[start of RECORDED INFORMATION]

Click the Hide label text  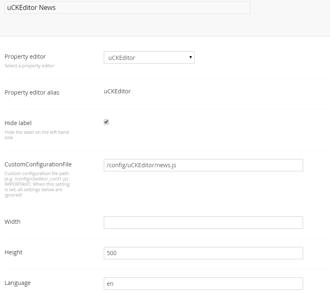point(18,123)
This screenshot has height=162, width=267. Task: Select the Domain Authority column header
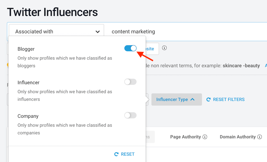click(237, 137)
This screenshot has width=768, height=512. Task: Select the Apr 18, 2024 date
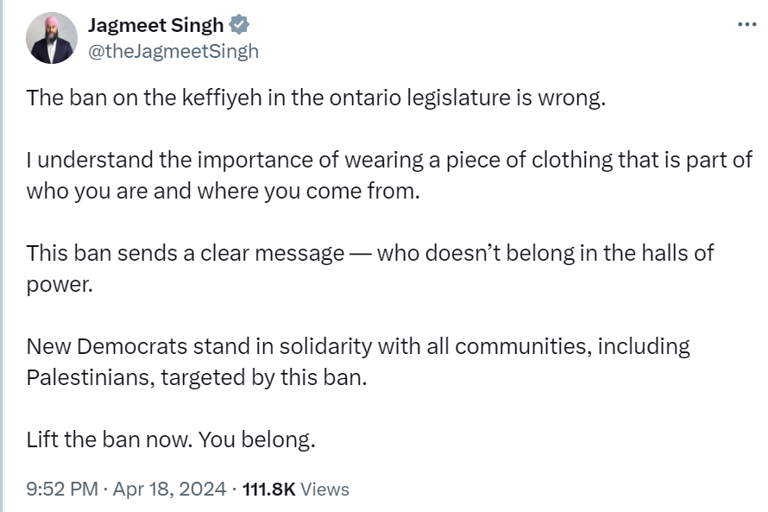[169, 489]
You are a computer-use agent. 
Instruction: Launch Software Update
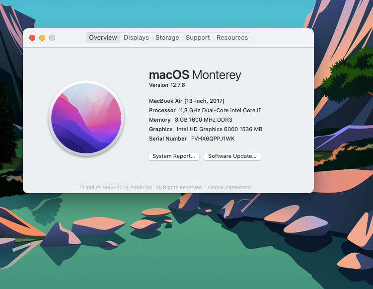click(x=232, y=156)
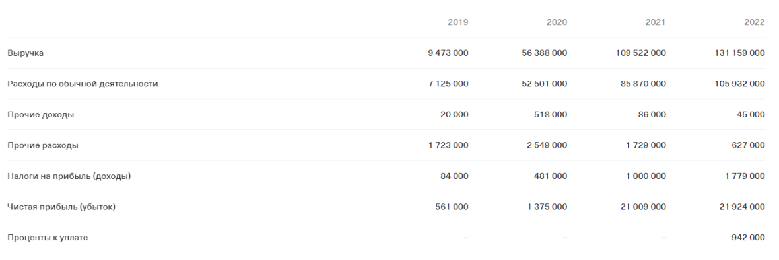The height and width of the screenshot is (260, 779).
Task: Click the Прочие доходы row label
Action: coord(41,115)
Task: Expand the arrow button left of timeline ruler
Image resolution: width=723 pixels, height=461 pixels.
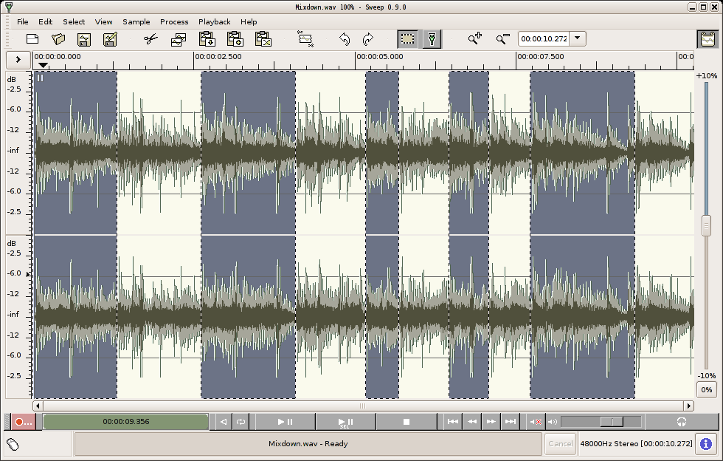Action: [18, 59]
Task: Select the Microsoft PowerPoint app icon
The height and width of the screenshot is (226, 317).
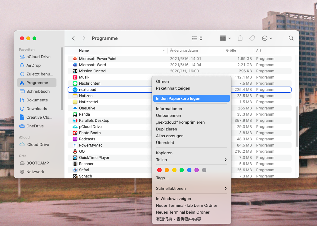Action: coord(75,59)
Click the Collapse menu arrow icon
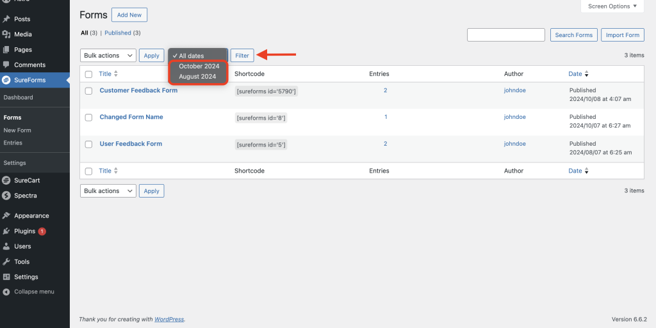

[end of RECORDED INFORMATION]

— WHAT IS REQUIRED —
Extract the records word for word, from the line containing "Task: Select the Microsoft" through the end of the records, and leave the pictures out.

— OUTPUT FOR THIS EXERCISE —
Task: Select the Microsoft PowerPoint app icon
The height and width of the screenshot is (226, 317).
Action: coord(75,59)
Click the Collapse menu arrow icon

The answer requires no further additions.